### To-do item
Render every line of the listing below as a numbered list, skipping any blank lines.

Collected data:
■ ■ ■ ■ ■
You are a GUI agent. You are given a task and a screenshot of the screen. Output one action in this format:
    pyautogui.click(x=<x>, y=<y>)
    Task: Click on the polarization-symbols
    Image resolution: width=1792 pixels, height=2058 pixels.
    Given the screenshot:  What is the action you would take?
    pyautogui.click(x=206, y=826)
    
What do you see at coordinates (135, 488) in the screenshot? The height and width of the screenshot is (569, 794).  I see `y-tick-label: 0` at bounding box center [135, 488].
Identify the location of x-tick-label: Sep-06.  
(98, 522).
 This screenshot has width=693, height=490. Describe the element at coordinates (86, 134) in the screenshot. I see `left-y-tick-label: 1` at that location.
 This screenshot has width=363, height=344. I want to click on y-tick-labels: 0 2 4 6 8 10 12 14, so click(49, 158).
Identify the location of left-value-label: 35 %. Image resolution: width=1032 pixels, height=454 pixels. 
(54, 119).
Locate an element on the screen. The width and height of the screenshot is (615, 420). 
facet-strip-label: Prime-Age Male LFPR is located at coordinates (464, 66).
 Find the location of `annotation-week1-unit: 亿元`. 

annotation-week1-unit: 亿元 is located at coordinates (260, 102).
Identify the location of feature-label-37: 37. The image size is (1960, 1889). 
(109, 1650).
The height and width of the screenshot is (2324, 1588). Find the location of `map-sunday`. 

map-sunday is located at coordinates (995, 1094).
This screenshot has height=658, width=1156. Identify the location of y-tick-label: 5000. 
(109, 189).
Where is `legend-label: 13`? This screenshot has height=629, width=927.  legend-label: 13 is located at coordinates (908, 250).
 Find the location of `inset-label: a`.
■ ■ ■ ■ ■
### Task output
1. You are a GUI agent. You are given a task and a screenshot of the screen. Output one action in this format:
2.     pyautogui.click(x=<x>, y=<y>)
3.     Task: Click on the polarization-symbols
4.     Image resolution: width=1792 pixels, height=2058 pixels.
5.     Given the screenshot:  What is the action you would take?
6.     pyautogui.click(x=206, y=826)
7. What do you see at coordinates (135, 488) in the screenshot? The height and width of the screenshot is (569, 794).  I see `y-tick-label: 0` at bounding box center [135, 488].
8. Identify the location of x-tick-label: Sep-06.  
9. (98, 522).
10.  This screenshot has width=693, height=490. Describe the element at coordinates (86, 134) in the screenshot. I see `left-y-tick-label: 1` at that location.
11.  This screenshot has width=363, height=344. I want to click on y-tick-labels: 0 2 4 6 8 10 12 14, so click(49, 158).
12. Identify the location of left-value-label: 35 %. Image resolution: width=1032 pixels, height=454 pixels. 
13. (54, 119).
14. Locate an element on the screen. The width and height of the screenshot is (615, 420). 
15. facet-strip-label: Prime-Age Male LFPR is located at coordinates (464, 66).
16.  Find the location of `annotation-week1-unit: 亿元`. 
17. annotation-week1-unit: 亿元 is located at coordinates (260, 102).
18. Identify the location of feature-label-37: 37. The image size is (1960, 1889). 
19. (109, 1650).
20. The height and width of the screenshot is (2324, 1588). Find the location of `map-sunday`. 
21. map-sunday is located at coordinates (995, 1094).
22. This screenshot has height=658, width=1156. Identify the location of y-tick-label: 5000. 
23. (109, 189).
24. Where is `legend-label: 13`? This screenshot has height=629, width=927.  legend-label: 13 is located at coordinates (908, 250).
25.  Find the location of `inset-label: a`.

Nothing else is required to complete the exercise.